Adults have told kids like a zillion times: “Look at me while I’m talking to you.” And when they still don’t do this, people assume such kids must be shy, unfocused, disrespectful, defiant, and more.
Or, avoiding eye contact is often part of a subjective list of red flags that support a myriad of diagnoses such as autism, reactive detachment disorder, oppositional defiant disorder, Tourette’s, and ADD.
Yet, there are physiological reasons that explain why kids don’t make eye contact, and those are far more likely to be the reason than any negative spin.
To start, we need good peripheral vision to sustain natural eye contact. Why’s that?
Well, our peripheral vision acts sort of like “anchors.” When we make eye contact with a person, our peripheral vision keeps our eyes relaxed as it takes in what’s to the side of us. In contrast, if we don’t have good peripheral vision, making eye contact becomes more like staring—and that gets old quickly.
Try it. Put your hands up to the side of your eyes to block your peripheral vision. Now see if it feels comfortable to engage in nice, easy eye contact. How long before you feel your eyes either staring or wanting to drift away?
Our two eyes also need to work together as a team to make good eye contact. Here the eyes converge to see one image (i.e. the face). However, if those two eyes are not in sync, then we see a distorted image. In fact, when kids’ eyes do not team well, they may be seeing multiple faces if forced to look at the speaker. If so, what would all of us naturally do? Look away.
Okay, if that’s so, then why don’t these kids tell people they’re seeing double or triple or more? Well, that might happen if they were actually aware that they “see” differently than everyone else.

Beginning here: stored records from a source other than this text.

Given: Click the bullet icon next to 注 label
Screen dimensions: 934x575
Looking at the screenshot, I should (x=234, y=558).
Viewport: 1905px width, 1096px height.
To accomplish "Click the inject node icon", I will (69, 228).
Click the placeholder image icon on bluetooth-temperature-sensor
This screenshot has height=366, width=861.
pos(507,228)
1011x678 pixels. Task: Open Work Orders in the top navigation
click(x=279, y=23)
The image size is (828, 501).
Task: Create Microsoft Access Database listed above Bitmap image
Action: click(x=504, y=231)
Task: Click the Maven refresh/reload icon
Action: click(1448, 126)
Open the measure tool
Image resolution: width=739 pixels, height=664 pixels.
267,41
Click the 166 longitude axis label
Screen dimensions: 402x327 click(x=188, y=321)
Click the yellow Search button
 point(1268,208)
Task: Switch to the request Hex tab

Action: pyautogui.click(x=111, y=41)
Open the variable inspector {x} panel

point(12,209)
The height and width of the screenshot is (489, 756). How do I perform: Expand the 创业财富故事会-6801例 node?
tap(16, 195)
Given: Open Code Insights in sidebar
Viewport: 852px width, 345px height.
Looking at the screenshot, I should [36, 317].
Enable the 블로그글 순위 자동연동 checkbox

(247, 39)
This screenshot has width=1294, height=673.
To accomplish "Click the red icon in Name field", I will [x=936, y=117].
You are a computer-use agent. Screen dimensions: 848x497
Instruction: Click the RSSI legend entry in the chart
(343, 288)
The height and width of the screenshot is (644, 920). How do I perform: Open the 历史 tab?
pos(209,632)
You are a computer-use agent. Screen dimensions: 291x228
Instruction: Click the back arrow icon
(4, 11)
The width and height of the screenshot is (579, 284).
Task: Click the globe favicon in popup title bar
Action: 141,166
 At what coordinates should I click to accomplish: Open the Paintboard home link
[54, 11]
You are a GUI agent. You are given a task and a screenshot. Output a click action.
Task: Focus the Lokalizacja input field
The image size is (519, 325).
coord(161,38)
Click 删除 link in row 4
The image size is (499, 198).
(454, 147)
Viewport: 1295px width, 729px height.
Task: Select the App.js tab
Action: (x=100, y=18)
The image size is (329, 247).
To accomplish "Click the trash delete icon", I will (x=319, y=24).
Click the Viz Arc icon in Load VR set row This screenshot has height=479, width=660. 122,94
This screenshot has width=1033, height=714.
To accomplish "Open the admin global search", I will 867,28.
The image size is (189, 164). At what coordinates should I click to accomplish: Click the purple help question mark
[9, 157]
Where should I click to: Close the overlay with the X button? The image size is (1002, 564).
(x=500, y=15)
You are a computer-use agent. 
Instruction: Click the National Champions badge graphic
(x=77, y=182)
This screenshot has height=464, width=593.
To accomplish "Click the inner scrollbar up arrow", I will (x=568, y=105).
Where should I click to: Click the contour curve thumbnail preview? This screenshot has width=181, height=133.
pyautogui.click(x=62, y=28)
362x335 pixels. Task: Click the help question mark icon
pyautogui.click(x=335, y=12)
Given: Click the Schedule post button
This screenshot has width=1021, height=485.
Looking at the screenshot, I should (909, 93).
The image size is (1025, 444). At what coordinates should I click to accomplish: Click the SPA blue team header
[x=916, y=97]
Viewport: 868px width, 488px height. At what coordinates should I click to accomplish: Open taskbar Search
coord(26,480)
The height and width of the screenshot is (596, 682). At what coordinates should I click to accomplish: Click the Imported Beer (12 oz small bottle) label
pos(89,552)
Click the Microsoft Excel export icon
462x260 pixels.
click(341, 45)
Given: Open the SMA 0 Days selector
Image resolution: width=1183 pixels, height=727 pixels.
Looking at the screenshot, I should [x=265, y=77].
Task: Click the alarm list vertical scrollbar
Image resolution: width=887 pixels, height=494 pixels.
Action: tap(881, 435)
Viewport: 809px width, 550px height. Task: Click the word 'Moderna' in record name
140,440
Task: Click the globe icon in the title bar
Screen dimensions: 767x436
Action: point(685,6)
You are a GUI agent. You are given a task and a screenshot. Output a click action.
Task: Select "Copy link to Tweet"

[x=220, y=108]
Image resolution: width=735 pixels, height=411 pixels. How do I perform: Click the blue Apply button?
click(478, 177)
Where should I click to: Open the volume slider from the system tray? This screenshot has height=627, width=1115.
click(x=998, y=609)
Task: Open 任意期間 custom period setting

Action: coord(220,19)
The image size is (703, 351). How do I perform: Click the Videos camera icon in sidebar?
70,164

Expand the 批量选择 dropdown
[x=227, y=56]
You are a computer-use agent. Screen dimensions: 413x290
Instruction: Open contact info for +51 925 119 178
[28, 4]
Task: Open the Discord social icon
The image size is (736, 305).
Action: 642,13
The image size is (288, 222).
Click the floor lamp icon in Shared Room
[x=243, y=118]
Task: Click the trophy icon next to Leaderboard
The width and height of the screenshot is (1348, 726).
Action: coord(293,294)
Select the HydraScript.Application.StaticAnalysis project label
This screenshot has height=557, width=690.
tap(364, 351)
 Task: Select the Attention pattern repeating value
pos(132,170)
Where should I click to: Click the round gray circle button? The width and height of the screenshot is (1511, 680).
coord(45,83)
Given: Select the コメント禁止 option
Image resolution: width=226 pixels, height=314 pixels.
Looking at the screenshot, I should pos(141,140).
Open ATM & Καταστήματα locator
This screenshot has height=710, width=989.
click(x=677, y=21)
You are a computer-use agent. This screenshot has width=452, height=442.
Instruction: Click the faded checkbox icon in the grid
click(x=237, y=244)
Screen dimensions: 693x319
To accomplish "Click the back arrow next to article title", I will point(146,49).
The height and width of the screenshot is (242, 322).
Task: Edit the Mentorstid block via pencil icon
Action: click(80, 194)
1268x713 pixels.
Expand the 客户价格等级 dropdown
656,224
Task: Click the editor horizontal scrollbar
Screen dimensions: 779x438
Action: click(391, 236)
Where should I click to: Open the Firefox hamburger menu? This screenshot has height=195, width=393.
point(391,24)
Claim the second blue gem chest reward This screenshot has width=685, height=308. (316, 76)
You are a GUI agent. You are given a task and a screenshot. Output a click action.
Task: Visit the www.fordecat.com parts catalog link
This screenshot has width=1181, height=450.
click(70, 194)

But how would they know that? It’s not like we can “borrow” someone else’s brain and eyes for bit to discover that we see differently from the rest. (Note that some kids with poor eye teaming can make eye contact. They do so by slightly tilting their head when they look at the speaker. This allows just one eye to engage with the person, thereby, eliminating the distortion caused by two eyes that don’t team well.)
The truth is . . . we really can’t take any credit if we can make and sustain good eye contact. It’s not like we studied this in school or worked extra hard at home on the weekends.
No, natural peripheral vision and eye teaming are part of natural brain development—and some kids just did not finish this development when they were young.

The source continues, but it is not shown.